Arts & Review Uncategorized

Monument Valley sets a new standard for iOS game design

There once was a princess who fell in love with geometry.

That is the first line of the story outlined in Monument Valley, an iOS game created by Ustwo.  The main character, Princess Ida, is a simply designed sprite with a white, conical hat.  She sets off on a quest for forgiveness.  (Why she needs to be forgiven, no one but the producers will ever know.)

In her journey, each level brings a new element of surprise, requiring the user to apply different strategies in order to win.  One of the most intricate levels is designed like a box, in which you have to pull out each of the walls and accomplish a mini-mission.  Every accomplished mini-mission activates a light, and once all four lights on the box have been lit, the final mini-mission opens up the entire box and leads you to the final platform.

Another amazing level brings Ida to a dark, shadowed cave.  Picking up a bright red flower on the floor, you find yourself at a grave and solemnly pay your respects to the deceased at the goal.

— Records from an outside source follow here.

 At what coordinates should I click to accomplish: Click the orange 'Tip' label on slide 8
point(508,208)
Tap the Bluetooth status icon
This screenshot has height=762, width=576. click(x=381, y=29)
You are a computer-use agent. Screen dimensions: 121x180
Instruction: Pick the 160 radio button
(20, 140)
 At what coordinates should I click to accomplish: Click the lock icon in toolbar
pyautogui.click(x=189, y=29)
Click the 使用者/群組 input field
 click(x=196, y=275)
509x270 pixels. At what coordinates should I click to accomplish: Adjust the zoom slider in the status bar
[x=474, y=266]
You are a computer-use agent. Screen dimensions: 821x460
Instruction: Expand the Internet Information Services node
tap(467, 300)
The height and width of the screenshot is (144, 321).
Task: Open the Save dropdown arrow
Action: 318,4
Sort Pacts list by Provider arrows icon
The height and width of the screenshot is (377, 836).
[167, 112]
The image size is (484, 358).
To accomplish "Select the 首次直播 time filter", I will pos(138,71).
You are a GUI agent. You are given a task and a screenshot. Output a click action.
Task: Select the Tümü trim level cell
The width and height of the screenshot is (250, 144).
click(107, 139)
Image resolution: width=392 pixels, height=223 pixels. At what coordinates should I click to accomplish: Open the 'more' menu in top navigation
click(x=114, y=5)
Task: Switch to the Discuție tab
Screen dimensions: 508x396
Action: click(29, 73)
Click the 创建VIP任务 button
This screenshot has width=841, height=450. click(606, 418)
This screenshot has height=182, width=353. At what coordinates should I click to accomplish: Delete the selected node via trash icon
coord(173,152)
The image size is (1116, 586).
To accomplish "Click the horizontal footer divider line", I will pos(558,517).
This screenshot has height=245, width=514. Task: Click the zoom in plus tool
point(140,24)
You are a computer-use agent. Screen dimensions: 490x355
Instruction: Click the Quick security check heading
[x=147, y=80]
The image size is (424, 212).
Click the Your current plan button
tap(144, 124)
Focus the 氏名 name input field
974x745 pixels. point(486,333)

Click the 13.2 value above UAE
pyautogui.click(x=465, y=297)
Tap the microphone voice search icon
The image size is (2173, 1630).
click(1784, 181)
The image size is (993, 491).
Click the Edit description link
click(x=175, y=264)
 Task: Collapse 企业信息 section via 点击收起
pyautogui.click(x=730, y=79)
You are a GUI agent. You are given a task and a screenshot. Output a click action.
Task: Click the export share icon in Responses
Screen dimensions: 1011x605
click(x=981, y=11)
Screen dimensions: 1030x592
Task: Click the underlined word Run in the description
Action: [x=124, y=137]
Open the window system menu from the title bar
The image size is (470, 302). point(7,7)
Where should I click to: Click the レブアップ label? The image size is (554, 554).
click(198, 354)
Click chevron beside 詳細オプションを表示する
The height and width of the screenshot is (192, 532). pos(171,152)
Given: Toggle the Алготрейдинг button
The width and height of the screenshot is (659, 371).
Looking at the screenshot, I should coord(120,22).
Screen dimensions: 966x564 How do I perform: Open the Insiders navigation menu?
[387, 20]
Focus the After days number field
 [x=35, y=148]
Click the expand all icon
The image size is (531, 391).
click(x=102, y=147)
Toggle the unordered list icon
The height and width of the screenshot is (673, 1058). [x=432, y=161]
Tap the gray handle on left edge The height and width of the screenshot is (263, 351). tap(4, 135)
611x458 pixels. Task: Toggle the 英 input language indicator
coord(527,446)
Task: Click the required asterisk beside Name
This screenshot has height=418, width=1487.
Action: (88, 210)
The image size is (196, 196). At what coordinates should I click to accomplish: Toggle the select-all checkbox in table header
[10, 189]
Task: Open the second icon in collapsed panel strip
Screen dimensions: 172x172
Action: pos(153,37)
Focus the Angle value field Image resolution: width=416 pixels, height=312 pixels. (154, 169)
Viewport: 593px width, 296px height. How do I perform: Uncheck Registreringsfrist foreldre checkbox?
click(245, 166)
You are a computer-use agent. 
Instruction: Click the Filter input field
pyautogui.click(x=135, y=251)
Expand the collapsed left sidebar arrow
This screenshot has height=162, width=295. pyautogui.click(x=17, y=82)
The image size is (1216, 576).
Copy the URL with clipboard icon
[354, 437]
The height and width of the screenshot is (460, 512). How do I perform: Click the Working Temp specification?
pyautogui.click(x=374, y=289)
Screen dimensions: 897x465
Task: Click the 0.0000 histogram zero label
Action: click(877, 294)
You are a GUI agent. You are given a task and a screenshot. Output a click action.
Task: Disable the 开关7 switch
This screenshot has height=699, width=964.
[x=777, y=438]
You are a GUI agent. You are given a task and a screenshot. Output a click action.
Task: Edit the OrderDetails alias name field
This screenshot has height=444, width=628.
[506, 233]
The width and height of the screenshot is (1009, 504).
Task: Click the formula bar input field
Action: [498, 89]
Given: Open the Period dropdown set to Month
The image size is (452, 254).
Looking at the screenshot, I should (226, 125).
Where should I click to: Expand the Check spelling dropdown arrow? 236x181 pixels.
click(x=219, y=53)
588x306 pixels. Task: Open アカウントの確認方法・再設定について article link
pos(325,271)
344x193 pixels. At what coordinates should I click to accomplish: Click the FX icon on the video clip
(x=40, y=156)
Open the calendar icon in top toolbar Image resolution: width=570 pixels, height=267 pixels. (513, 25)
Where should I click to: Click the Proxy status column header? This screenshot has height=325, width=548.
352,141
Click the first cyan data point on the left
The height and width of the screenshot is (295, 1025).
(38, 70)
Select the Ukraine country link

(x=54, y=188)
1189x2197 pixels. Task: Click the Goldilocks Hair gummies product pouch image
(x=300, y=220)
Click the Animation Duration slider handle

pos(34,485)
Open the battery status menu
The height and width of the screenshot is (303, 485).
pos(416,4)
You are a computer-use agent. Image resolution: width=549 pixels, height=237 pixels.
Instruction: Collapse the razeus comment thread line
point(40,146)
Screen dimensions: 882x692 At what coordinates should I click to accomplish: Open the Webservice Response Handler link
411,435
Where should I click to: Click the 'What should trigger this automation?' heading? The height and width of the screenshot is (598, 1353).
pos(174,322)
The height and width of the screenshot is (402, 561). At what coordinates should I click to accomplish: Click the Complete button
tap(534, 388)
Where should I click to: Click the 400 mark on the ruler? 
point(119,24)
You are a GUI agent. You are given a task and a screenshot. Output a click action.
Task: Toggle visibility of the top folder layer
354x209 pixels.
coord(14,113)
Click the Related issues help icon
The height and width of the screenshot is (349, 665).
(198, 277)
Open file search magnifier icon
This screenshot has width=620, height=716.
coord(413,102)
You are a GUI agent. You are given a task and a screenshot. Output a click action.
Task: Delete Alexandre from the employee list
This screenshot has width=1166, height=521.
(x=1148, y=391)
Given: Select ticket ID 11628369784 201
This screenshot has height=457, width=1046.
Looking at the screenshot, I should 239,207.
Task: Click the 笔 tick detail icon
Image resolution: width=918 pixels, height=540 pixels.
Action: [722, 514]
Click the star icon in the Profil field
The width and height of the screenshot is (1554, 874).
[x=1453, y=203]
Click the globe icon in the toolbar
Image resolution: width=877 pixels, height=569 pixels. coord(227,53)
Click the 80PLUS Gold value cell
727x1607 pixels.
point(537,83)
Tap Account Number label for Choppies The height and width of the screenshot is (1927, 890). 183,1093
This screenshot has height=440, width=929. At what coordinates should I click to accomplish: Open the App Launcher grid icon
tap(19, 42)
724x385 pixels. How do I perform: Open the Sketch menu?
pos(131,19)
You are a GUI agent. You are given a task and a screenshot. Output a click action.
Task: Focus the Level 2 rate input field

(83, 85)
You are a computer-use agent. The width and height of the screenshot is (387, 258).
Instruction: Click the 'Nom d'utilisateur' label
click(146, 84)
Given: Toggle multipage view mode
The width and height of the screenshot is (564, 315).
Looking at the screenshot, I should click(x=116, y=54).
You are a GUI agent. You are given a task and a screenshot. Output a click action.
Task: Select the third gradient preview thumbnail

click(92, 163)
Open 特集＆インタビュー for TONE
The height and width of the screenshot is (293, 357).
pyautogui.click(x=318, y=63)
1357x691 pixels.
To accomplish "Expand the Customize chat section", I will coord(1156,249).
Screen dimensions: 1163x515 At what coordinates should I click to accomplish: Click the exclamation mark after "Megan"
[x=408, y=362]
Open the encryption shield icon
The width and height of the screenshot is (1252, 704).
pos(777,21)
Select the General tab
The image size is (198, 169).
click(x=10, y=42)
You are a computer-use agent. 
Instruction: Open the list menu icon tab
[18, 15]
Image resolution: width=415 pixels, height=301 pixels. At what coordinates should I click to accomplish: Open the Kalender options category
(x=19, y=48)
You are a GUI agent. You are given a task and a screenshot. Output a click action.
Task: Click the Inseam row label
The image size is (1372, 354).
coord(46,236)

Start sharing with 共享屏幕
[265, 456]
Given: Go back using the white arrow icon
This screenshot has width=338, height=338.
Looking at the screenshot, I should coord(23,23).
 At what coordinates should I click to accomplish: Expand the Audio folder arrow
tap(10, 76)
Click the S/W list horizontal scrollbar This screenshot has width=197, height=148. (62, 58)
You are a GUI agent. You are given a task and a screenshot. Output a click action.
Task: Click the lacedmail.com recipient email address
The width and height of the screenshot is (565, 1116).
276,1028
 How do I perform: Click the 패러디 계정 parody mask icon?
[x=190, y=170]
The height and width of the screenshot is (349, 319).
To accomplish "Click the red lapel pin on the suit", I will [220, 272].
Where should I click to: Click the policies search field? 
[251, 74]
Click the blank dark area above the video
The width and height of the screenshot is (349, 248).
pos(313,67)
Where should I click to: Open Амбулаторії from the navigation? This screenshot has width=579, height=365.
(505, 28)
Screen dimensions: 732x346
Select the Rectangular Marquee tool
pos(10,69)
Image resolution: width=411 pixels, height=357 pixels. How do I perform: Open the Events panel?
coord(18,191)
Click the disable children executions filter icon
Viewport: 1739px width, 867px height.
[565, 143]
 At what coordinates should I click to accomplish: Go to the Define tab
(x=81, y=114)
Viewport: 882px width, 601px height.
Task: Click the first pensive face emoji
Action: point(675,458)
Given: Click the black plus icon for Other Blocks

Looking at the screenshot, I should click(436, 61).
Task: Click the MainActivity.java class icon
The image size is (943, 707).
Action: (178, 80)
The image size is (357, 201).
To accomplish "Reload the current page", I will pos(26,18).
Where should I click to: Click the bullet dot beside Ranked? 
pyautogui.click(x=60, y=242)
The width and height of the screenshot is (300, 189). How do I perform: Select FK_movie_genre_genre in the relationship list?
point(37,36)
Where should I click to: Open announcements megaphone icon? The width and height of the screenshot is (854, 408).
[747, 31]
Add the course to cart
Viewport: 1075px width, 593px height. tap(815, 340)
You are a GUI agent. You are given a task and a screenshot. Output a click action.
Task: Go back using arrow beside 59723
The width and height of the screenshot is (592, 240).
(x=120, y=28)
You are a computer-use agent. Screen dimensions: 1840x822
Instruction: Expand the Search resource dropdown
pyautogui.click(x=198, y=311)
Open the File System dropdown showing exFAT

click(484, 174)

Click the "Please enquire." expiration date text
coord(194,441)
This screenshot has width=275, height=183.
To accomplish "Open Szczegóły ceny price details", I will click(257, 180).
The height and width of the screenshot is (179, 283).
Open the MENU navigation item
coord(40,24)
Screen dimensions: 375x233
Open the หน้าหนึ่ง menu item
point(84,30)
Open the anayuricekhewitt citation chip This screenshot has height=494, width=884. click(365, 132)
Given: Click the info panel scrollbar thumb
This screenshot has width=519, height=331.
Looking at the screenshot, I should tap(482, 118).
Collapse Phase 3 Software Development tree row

The plot is a bit of a mess, leaving the player in the dark as to why Ida is wandering through all these geometrically impossible structures, but the amazing 3D, minimalistic, Japanese-inspired art makes up for it.  Winning awards such as the 2014 Apple iPad Game of the Year, 2014 Apple Design Award Winner, and 2015 GDC’s Best Visual Art Award, this game has met so much success that the original 10-level game has a bonus level, “Ida’s Dream” which was made for charity, as well as an 8-level extension titled “Forgotten Shores.”

A great game to play on a long car or plane ride, Monument Valley is strong in both visual design and gameplay.  And more than that, it’s inexplicably simple.  Everything is a standard solid-color geometric shape, making it not only easy to understand how to play but also pleasing to the eyes.

As much as I would hate to play a geometry-based game in my free time, Monument Valley is really something special.  From manipulating the Penrose triangle to activating little buttons and levers, Ida will follow your taps to get to her final goal.  But don’t worry, you don’t need any knowledge of math to be able to play the game; this app is the opposite of a nerdy intellectual game, instead appealing more to your inner artist and gamer.

The game carries a deep, touching message despite not having a coherent plot at all.  But the real vice of the game is not the lack of a story: it’s that there are only ten levels.  Hopefully, the developers continue to create a series stemming from Monument Valley.  This game sets the bar high for all iOS apps, leaving the user hungry for more stories about Ida and the forgotten kingdom of shapes.